▶ Aim of the exercise: Collect each line of the records containing the string "computer".

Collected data
+--
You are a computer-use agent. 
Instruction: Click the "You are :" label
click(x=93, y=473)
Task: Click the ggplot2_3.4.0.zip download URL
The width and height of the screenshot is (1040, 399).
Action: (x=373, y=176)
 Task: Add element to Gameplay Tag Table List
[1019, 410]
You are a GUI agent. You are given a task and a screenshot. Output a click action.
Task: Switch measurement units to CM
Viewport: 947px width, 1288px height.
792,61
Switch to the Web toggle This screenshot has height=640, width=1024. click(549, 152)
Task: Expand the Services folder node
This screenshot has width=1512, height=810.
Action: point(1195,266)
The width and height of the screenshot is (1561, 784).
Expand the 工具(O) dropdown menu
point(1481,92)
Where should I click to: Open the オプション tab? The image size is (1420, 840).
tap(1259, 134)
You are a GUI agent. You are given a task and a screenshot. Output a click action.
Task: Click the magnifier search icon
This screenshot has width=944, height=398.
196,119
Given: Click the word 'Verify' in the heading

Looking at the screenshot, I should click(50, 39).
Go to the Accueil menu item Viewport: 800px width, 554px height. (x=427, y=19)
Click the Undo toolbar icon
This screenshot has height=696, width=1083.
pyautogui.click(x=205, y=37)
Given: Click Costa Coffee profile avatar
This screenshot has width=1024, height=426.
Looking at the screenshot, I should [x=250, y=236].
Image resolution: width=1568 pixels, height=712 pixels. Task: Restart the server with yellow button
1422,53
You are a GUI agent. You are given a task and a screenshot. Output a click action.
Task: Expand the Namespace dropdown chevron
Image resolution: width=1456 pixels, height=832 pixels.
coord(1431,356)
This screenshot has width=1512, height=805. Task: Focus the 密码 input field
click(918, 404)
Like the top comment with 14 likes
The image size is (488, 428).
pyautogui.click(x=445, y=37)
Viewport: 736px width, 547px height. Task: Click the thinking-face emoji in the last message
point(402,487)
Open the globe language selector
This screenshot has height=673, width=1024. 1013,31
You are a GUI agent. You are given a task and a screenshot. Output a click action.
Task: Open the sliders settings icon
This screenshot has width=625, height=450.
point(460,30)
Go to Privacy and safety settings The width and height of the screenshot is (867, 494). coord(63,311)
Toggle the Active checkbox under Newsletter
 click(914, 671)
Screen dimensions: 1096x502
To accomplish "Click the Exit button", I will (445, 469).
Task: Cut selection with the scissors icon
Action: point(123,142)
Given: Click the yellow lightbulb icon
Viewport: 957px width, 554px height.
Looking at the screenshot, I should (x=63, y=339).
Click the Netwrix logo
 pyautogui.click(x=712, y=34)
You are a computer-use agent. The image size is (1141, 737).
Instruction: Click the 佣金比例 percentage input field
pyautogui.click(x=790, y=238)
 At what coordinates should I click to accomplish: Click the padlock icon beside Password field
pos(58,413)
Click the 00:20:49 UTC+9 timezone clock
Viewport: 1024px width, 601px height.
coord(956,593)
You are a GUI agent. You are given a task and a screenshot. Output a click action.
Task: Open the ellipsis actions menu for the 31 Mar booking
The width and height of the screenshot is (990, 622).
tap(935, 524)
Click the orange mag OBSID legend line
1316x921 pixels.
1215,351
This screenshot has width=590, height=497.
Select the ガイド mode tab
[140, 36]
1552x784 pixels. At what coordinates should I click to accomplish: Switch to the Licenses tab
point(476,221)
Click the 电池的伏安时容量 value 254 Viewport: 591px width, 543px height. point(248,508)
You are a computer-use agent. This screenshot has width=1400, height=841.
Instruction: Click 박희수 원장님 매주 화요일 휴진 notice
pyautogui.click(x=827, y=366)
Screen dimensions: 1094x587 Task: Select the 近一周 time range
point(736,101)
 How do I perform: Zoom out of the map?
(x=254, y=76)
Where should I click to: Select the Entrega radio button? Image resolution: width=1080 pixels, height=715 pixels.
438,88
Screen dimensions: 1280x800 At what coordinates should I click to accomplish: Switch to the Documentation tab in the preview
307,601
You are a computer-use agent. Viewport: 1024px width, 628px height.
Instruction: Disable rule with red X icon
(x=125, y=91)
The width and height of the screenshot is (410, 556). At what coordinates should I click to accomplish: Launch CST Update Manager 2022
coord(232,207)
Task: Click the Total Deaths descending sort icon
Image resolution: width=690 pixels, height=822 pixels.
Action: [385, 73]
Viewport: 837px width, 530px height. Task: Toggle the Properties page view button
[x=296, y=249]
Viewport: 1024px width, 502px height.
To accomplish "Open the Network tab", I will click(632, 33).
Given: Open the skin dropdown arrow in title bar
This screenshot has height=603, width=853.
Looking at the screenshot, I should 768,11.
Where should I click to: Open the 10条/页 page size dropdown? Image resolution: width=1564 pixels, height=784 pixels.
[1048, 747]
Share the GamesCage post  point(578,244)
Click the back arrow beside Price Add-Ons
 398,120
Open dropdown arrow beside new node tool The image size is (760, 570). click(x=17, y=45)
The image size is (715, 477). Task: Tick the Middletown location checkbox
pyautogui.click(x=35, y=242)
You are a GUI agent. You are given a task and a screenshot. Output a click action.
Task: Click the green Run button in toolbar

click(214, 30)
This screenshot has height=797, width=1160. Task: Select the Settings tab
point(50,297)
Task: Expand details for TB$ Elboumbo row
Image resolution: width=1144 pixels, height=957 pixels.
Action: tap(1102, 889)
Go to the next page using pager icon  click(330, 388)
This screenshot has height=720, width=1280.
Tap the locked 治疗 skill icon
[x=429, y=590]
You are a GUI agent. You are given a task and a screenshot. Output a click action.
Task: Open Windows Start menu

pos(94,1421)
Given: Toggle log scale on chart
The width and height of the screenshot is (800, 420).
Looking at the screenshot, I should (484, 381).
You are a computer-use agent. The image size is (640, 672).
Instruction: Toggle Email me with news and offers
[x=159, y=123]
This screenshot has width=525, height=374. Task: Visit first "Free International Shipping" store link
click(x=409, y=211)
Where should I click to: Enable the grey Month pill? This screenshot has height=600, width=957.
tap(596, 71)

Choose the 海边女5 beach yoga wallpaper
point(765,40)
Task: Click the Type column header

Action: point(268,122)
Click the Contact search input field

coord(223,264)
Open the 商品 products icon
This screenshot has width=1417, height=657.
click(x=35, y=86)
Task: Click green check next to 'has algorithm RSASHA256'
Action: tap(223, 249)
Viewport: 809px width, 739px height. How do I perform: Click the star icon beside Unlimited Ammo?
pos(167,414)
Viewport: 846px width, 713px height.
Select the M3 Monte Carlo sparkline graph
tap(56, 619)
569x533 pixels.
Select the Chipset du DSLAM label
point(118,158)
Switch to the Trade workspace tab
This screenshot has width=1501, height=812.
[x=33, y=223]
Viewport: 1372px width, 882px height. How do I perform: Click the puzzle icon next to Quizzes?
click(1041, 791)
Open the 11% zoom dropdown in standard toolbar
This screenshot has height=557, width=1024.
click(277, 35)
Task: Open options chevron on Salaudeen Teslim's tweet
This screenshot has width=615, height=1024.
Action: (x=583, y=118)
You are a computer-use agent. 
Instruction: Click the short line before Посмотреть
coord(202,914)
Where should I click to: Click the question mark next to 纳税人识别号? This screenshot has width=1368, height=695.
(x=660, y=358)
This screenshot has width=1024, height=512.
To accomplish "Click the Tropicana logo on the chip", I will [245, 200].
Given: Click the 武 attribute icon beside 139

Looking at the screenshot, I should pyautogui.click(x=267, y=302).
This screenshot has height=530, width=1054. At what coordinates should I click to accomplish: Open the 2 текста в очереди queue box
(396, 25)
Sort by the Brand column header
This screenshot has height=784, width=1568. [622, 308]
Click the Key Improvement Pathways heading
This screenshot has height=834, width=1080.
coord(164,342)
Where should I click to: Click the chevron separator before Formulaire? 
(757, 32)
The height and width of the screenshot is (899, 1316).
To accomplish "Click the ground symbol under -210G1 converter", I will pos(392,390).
+--
▶ Answer for this exercise:
You are a computer-use agent. 
You are a computer-use agent. The image size is (1141, 737).
You are a computer-use agent. This screenshot has width=1400, height=841.
You are a computer-use agent. Viewport: 1024px width, 628px height.
You are a computer-use agent. The image size is (640, 672).
You are a computer-use agent. 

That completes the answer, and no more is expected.